→ Task instructions
The response must contain the complete data, printed exactly.

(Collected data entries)
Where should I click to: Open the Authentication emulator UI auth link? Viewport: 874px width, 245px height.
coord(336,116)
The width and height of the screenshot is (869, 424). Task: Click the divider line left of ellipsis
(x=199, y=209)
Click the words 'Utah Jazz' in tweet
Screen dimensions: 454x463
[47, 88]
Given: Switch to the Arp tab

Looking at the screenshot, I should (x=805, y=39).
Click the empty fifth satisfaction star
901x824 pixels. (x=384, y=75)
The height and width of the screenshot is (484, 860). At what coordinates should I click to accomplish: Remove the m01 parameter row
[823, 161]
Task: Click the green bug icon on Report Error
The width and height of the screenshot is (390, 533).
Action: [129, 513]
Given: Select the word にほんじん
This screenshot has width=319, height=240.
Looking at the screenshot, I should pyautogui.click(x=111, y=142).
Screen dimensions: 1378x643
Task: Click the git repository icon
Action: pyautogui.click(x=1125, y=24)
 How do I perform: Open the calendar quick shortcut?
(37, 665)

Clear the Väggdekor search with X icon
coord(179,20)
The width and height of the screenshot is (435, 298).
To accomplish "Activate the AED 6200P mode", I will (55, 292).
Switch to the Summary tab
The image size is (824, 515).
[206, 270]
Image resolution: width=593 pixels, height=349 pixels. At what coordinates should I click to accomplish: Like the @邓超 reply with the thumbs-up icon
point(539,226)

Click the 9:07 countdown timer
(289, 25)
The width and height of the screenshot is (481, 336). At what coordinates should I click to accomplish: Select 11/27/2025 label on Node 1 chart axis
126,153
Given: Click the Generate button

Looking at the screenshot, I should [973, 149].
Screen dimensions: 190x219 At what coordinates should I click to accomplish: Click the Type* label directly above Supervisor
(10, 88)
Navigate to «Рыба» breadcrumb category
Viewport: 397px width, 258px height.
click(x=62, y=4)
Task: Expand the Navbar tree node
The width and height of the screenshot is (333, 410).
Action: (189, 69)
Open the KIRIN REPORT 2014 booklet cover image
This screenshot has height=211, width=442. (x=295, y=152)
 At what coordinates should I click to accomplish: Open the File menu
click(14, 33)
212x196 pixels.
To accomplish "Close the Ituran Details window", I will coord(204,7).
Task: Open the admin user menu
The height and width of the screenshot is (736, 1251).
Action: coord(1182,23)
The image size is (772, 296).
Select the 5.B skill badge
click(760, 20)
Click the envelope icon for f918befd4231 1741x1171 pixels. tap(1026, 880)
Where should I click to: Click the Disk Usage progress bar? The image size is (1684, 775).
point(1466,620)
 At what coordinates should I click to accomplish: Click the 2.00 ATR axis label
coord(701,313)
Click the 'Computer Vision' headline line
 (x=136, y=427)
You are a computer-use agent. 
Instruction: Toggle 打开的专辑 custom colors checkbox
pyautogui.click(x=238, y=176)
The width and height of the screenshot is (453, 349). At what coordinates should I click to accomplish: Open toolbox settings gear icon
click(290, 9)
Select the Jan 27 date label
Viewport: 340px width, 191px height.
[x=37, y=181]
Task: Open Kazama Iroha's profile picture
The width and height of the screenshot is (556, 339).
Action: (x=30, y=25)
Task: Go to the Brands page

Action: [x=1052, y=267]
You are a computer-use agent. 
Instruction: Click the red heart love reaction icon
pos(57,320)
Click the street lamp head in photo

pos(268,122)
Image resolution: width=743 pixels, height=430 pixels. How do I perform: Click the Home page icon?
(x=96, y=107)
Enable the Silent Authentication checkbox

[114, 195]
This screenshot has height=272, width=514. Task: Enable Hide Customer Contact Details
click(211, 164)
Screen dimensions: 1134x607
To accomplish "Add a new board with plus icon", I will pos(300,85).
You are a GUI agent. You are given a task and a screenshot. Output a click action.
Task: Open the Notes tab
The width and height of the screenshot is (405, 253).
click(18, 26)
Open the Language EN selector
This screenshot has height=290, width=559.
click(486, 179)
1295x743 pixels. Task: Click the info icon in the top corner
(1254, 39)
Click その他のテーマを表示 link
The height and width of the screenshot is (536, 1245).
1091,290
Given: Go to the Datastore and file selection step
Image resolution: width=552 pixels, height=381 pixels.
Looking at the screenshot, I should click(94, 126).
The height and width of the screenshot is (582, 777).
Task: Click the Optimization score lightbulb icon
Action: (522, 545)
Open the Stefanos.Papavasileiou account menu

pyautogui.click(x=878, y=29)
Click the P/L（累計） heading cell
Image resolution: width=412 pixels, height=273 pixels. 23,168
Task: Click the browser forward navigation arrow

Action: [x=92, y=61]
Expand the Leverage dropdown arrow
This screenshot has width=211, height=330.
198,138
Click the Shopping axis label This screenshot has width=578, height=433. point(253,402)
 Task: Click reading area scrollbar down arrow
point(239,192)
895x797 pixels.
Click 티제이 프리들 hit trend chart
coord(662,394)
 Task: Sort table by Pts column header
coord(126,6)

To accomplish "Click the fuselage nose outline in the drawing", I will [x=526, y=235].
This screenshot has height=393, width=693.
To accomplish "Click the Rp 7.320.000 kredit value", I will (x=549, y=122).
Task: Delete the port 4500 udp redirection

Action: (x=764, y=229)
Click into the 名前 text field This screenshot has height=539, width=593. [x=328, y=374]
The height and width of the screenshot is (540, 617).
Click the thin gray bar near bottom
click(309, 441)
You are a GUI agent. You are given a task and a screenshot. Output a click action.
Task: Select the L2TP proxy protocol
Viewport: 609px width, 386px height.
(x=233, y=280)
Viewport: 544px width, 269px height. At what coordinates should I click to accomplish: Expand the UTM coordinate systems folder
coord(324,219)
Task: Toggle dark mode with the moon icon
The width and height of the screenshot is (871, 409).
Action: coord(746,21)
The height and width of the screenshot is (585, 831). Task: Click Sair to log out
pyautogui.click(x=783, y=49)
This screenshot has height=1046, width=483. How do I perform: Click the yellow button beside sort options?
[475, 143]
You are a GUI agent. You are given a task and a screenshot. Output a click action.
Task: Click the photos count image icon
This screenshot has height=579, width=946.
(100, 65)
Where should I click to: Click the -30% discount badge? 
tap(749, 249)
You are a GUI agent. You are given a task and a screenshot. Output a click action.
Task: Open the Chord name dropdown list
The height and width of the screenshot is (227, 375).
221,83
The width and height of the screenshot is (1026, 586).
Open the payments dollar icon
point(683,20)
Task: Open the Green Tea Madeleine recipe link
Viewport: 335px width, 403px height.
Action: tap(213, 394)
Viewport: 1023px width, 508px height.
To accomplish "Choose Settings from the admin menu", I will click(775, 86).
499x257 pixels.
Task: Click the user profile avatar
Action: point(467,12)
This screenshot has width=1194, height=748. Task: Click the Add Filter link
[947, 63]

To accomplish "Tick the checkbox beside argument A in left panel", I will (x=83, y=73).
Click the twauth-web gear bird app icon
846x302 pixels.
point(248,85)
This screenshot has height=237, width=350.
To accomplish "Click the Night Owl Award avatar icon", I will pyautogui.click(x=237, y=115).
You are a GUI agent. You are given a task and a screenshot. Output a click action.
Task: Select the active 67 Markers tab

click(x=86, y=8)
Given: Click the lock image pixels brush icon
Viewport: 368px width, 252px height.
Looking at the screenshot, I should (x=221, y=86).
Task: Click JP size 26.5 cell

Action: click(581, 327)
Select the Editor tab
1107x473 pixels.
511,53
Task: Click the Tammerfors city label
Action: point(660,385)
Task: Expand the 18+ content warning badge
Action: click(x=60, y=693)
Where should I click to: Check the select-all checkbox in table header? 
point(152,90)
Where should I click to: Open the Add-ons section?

→ Exercise solution
Where should I click to: Open the Authentication emulator UI auth link? Viewport: 874px width, 245px height.
coord(336,116)
The width and height of the screenshot is (869, 424). Task: Click the divider line left of ellipsis
(x=199, y=209)
Click the words 'Utah Jazz' in tweet
Screen dimensions: 454x463
[47, 88]
Given: Switch to the Arp tab

Looking at the screenshot, I should (x=805, y=39).
Click the empty fifth satisfaction star
901x824 pixels. (x=384, y=75)
The height and width of the screenshot is (484, 860). At what coordinates should I click to accomplish: Remove the m01 parameter row
[823, 161]
Task: Click the green bug icon on Report Error
The width and height of the screenshot is (390, 533).
Action: [129, 513]
Given: Select the word にほんじん
This screenshot has width=319, height=240.
Looking at the screenshot, I should pyautogui.click(x=111, y=142).
Screen dimensions: 1378x643
Task: Click the git repository icon
Action: pyautogui.click(x=1125, y=24)
 How do I perform: Open the calendar quick shortcut?
(37, 665)

Clear the Väggdekor search with X icon
coord(179,20)
The width and height of the screenshot is (435, 298).
To accomplish "Activate the AED 6200P mode", I will (55, 292).
Switch to the Summary tab
The image size is (824, 515).
[206, 270]
Image resolution: width=593 pixels, height=349 pixels. At what coordinates should I click to accomplish: Like the @邓超 reply with the thumbs-up icon
point(539,226)

Click the 9:07 countdown timer
(289, 25)
The width and height of the screenshot is (481, 336). At what coordinates should I click to accomplish: Select 11/27/2025 label on Node 1 chart axis
126,153
Given: Click the Generate button

Looking at the screenshot, I should [973, 149].
Screen dimensions: 190x219 At what coordinates should I click to accomplish: Click the Type* label directly above Supervisor
(10, 88)
Navigate to «Рыба» breadcrumb category
Viewport: 397px width, 258px height.
click(x=62, y=4)
Task: Expand the Navbar tree node
The width and height of the screenshot is (333, 410).
Action: (189, 69)
Open the KIRIN REPORT 2014 booklet cover image
This screenshot has height=211, width=442. (x=295, y=152)
 At what coordinates should I click to accomplish: Open the File menu
click(14, 33)
212x196 pixels.
To accomplish "Close the Ituran Details window", I will coord(204,7).
Task: Open the admin user menu
The height and width of the screenshot is (736, 1251).
Action: coord(1182,23)
The image size is (772, 296).
Select the 5.B skill badge
click(760, 20)
Click the envelope icon for f918befd4231 1741x1171 pixels. tap(1026, 880)
Where should I click to: Click the Disk Usage progress bar? The image size is (1684, 775).
point(1466,620)
 At what coordinates should I click to accomplish: Click the 2.00 ATR axis label
coord(701,313)
Click the 'Computer Vision' headline line
 (x=136, y=427)
You are a computer-use agent. 
Instruction: Toggle 打开的专辑 custom colors checkbox
pyautogui.click(x=238, y=176)
The width and height of the screenshot is (453, 349). At what coordinates should I click to accomplish: Open toolbox settings gear icon
click(290, 9)
Select the Jan 27 date label
Viewport: 340px width, 191px height.
[x=37, y=181]
Task: Open Kazama Iroha's profile picture
The width and height of the screenshot is (556, 339).
Action: (x=30, y=25)
Task: Go to the Brands page

Action: [x=1052, y=267]
You are a computer-use agent. 
Instruction: Click the red heart love reaction icon
pos(57,320)
Click the street lamp head in photo

pos(268,122)
Image resolution: width=743 pixels, height=430 pixels. How do I perform: Click the Home page icon?
(x=96, y=107)
Enable the Silent Authentication checkbox

[114, 195]
This screenshot has height=272, width=514. Task: Enable Hide Customer Contact Details
click(211, 164)
Screen dimensions: 1134x607
To accomplish "Add a new board with plus icon", I will pos(300,85).
You are a GUI agent. You are given a task and a screenshot. Output a click action.
Task: Open the Notes tab
The width and height of the screenshot is (405, 253).
click(18, 26)
Open the Language EN selector
This screenshot has height=290, width=559.
click(486, 179)
1295x743 pixels. Task: Click the info icon in the top corner
(1254, 39)
Click その他のテーマを表示 link
The height and width of the screenshot is (536, 1245).
1091,290
Given: Go to the Datastore and file selection step
Image resolution: width=552 pixels, height=381 pixels.
Looking at the screenshot, I should click(94, 126).
The height and width of the screenshot is (582, 777).
Task: Click the Optimization score lightbulb icon
Action: (522, 545)
Open the Stefanos.Papavasileiou account menu

pyautogui.click(x=878, y=29)
Click the P/L（累計） heading cell
Image resolution: width=412 pixels, height=273 pixels. 23,168
Task: Click the browser forward navigation arrow

Action: [x=92, y=61]
Expand the Leverage dropdown arrow
This screenshot has width=211, height=330.
198,138
Click the Shopping axis label This screenshot has width=578, height=433. point(253,402)
 Task: Click reading area scrollbar down arrow
point(239,192)
895x797 pixels.
Click 티제이 프리들 hit trend chart
coord(662,394)
 Task: Sort table by Pts column header
coord(126,6)

To accomplish "Click the fuselage nose outline in the drawing", I will [x=526, y=235].
This screenshot has height=393, width=693.
To accomplish "Click the Rp 7.320.000 kredit value", I will (x=549, y=122).
Task: Delete the port 4500 udp redirection

Action: (x=764, y=229)
Click into the 名前 text field This screenshot has height=539, width=593. [x=328, y=374]
The height and width of the screenshot is (540, 617).
Click the thin gray bar near bottom
click(309, 441)
You are a GUI agent. You are given a task and a screenshot. Output a click action.
Task: Select the L2TP proxy protocol
Viewport: 609px width, 386px height.
(x=233, y=280)
Viewport: 544px width, 269px height. At what coordinates should I click to accomplish: Expand the UTM coordinate systems folder
coord(324,219)
Task: Toggle dark mode with the moon icon
The width and height of the screenshot is (871, 409).
Action: coord(746,21)
The height and width of the screenshot is (585, 831). Task: Click Sair to log out
pyautogui.click(x=783, y=49)
This screenshot has height=1046, width=483. How do I perform: Click the yellow button beside sort options?
[475, 143]
You are a GUI agent. You are given a task and a screenshot. Output a click action.
Task: Click the photos count image icon
This screenshot has height=579, width=946.
(100, 65)
Where should I click to: Click the -30% discount badge? 
tap(749, 249)
You are a GUI agent. You are given a task and a screenshot. Output a click action.
Task: Open the Chord name dropdown list
The height and width of the screenshot is (227, 375).
221,83
The width and height of the screenshot is (1026, 586).
Open the payments dollar icon
point(683,20)
Task: Open the Green Tea Madeleine recipe link
Viewport: 335px width, 403px height.
Action: tap(213, 394)
Viewport: 1023px width, 508px height.
To accomplish "Choose Settings from the admin menu", I will click(775, 86).
499x257 pixels.
Task: Click the user profile avatar
Action: point(467,12)
This screenshot has width=1194, height=748. Task: Click the Add Filter link
[947, 63]

To accomplish "Tick the checkbox beside argument A in left panel", I will (x=83, y=73).
Click the twauth-web gear bird app icon
846x302 pixels.
point(248,85)
This screenshot has height=237, width=350.
To accomplish "Click the Night Owl Award avatar icon", I will pyautogui.click(x=237, y=115).
You are a GUI agent. You are given a task and a screenshot. Output a click action.
Task: Select the active 67 Markers tab

click(x=86, y=8)
Given: Click the lock image pixels brush icon
Viewport: 368px width, 252px height.
Looking at the screenshot, I should (x=221, y=86).
Task: Click JP size 26.5 cell

Action: click(581, 327)
Select the Editor tab
1107x473 pixels.
511,53
Task: Click the Tammerfors city label
Action: point(660,385)
Task: Expand the 18+ content warning badge
Action: click(x=60, y=693)
Where should I click to: Check the select-all checkbox in table header? 
point(152,90)
Where should I click to: Open the Add-ons section?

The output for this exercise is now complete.